▶ EXTRACT TO READ
--- START ---

Question

Use the power series $$\frac{1}{1+x}=\sum_{n=0}^{\infty}(-1)^{n} x^{n}$$ to determine a power series, centered at 0 , for the function. Identify the interval of convergence.$$f(x)=\ln (x+1)=\int \frac{1}{x+1} d x$$

Answer

**step1 Recall the given power series for $$\frac{1}{1+x}$$**

The problem provides the power series expansion for the function $$\frac{1}{1+x}$$ centered at 0. This series is a geometric series, and its interval of convergence is for values of $$x$$ where $$|x| < 1$$.

$$\frac{1}{1+x}=\sum_{n=0}^{\infty}(-1)^{n} x^{n} = 1 - x + x^2 - x^3 + x^4 - \dots$$

**step2 Integrate the power series term by term**

The problem states that $$f(x)=\ln (x+1)=\int \frac{1}{x+1} d x$$. To find the power series for $$\ln(x+1)$$, we need to integrate each term of the series obtained in the previous step with respect to $$x$$. We use the power rule for integration, which states that the integral of $$x^k$$ is $$\frac{x^{k+1}}{k+1}$$ (plus a constant of integration).

$$\int 1 \, dx = x$$

$$\int -x \, dx = -\frac{x^2}{2}$$

$$\int x^2 \, dx = \frac{x^3}{3}$$

$$\int -x^3 \, dx = -\frac{x^4}{4}$$

Continuing this pattern, we can express the integral of the series as:

$$\ln(x+1) = C + x - \frac{x^2}{2} + \frac{x^3}{3} - \frac{x^4}{4} + \dots$$

In summation notation, this can be written as:

$$\ln(x+1) = C + \sum_{n=0}^{\infty} (-1)^n \frac{x^{n+1}}{n+1}$$

To make the index clearer, let $$k = n+1$$. When $$n=0$$, $$k=1$$. So the sum starts from $$k=1$$. Also, $$n = k-1$$. Substituting these into the series:

$$\ln(x+1) = C + \sum_{k=1}^{\infty} (-1)^{k-1} \frac{x^k}{k}$$

**step3 Determine the constant of integration**

To find the value of the constant of integration (C), we can substitute a convenient value for $$x$$ into both the original function $$\ln(x+1)$$ and its power series representation. The easiest value is $$x=0$$, as it simplifies the series significantly.

--- END ---

▶ SOURCE DATA
--- START ---

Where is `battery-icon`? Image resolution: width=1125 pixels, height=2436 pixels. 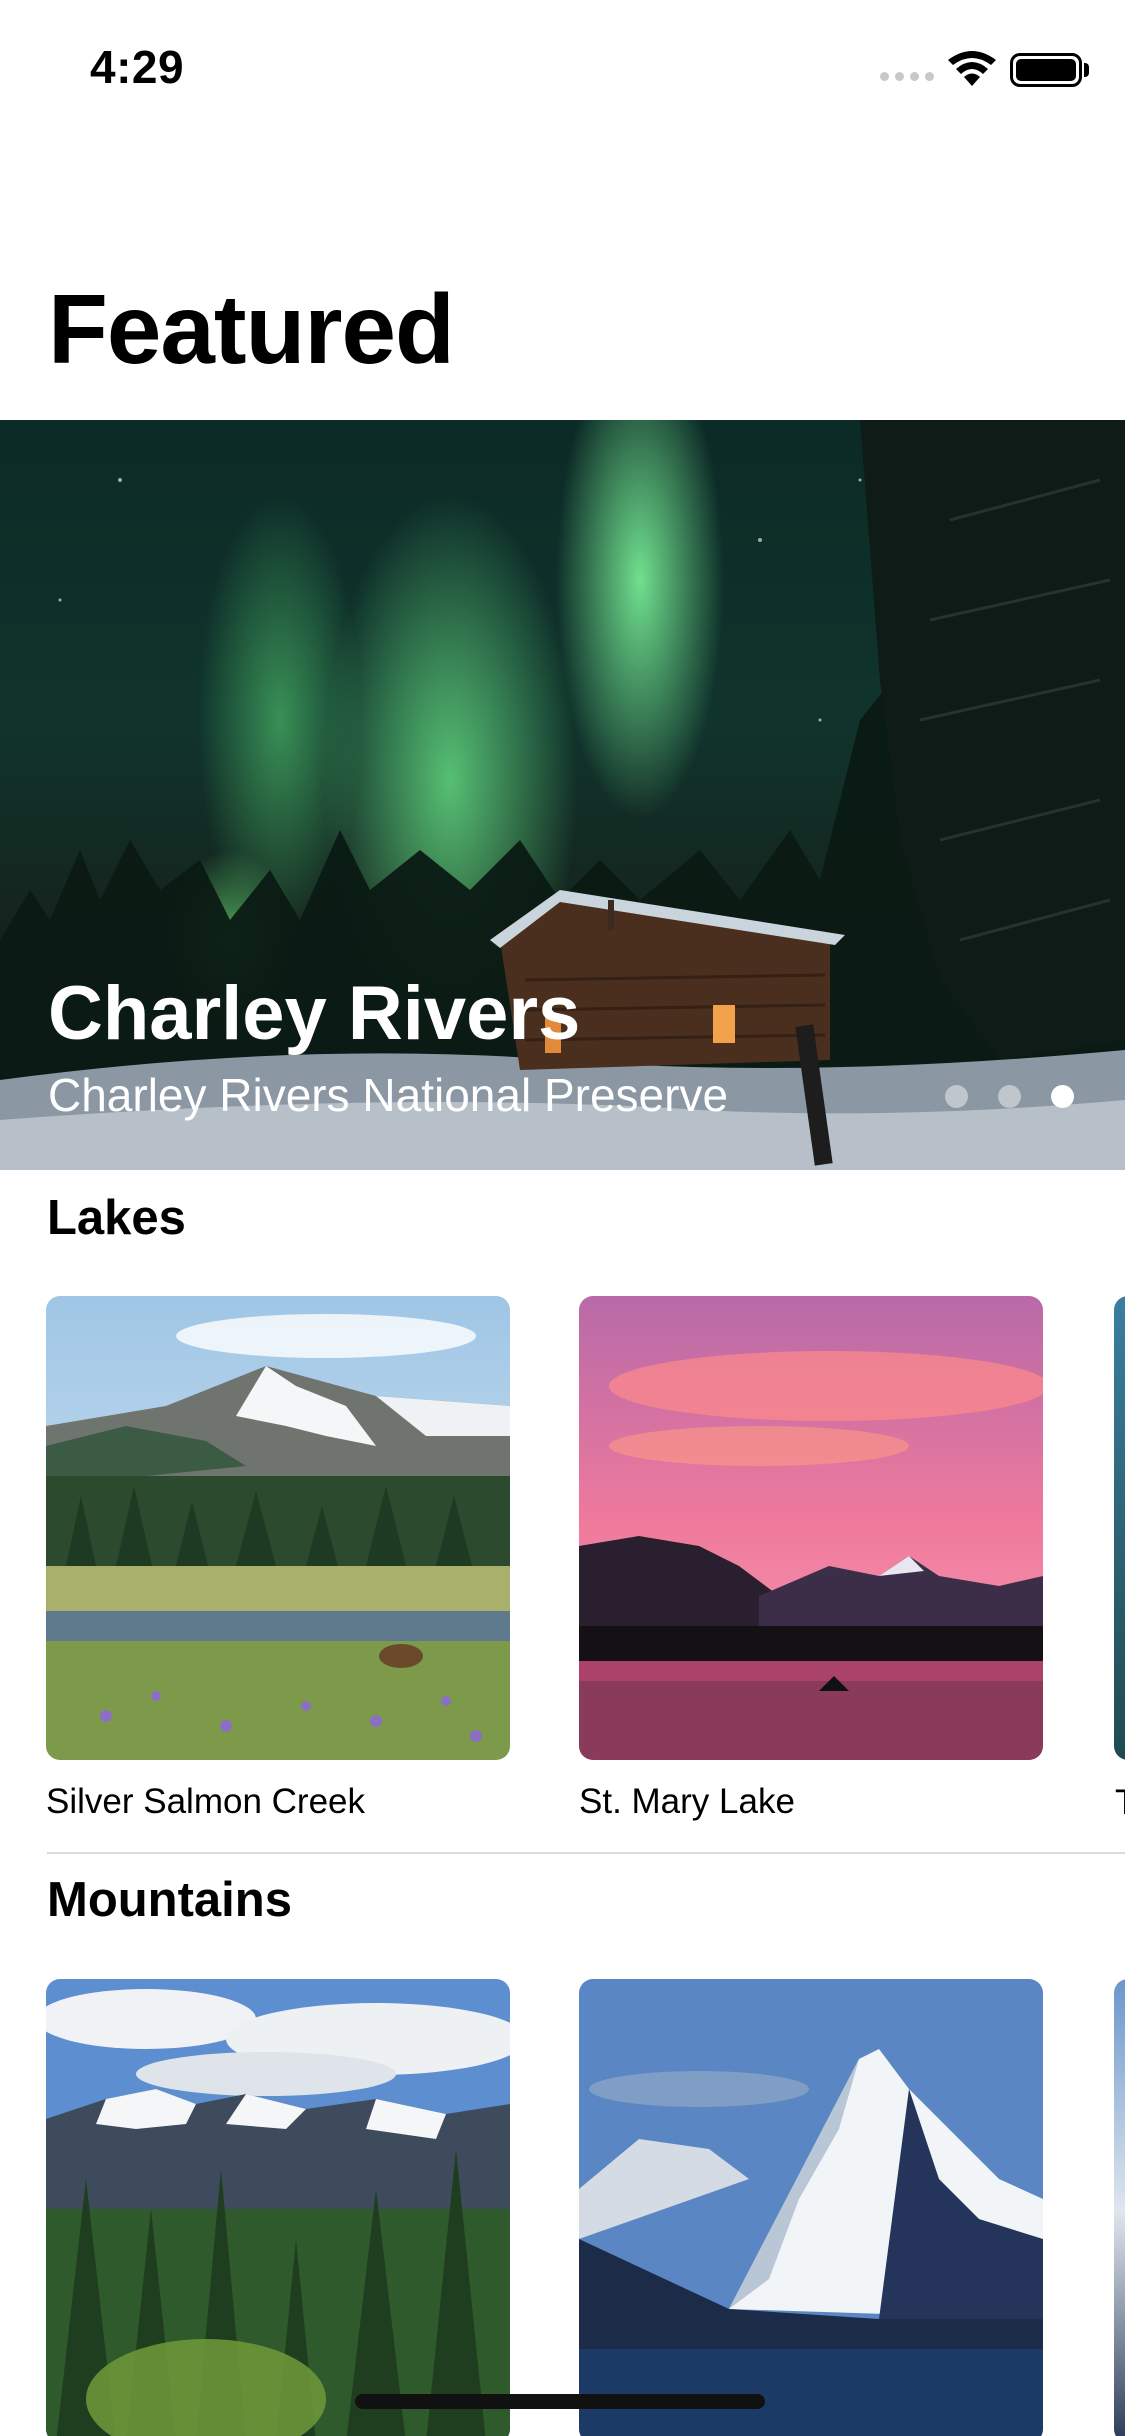
battery-icon is located at coordinates (1046, 70).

--- END ---

▶ TASK OBJECTIVE
In the worked solution, which value of x is named the easiest to substitute when finding the constant of integration? Please answer briefly. The data is not needed for this exercise.

▶ SOLUTION
x = 0, because it simplifies the series significantly.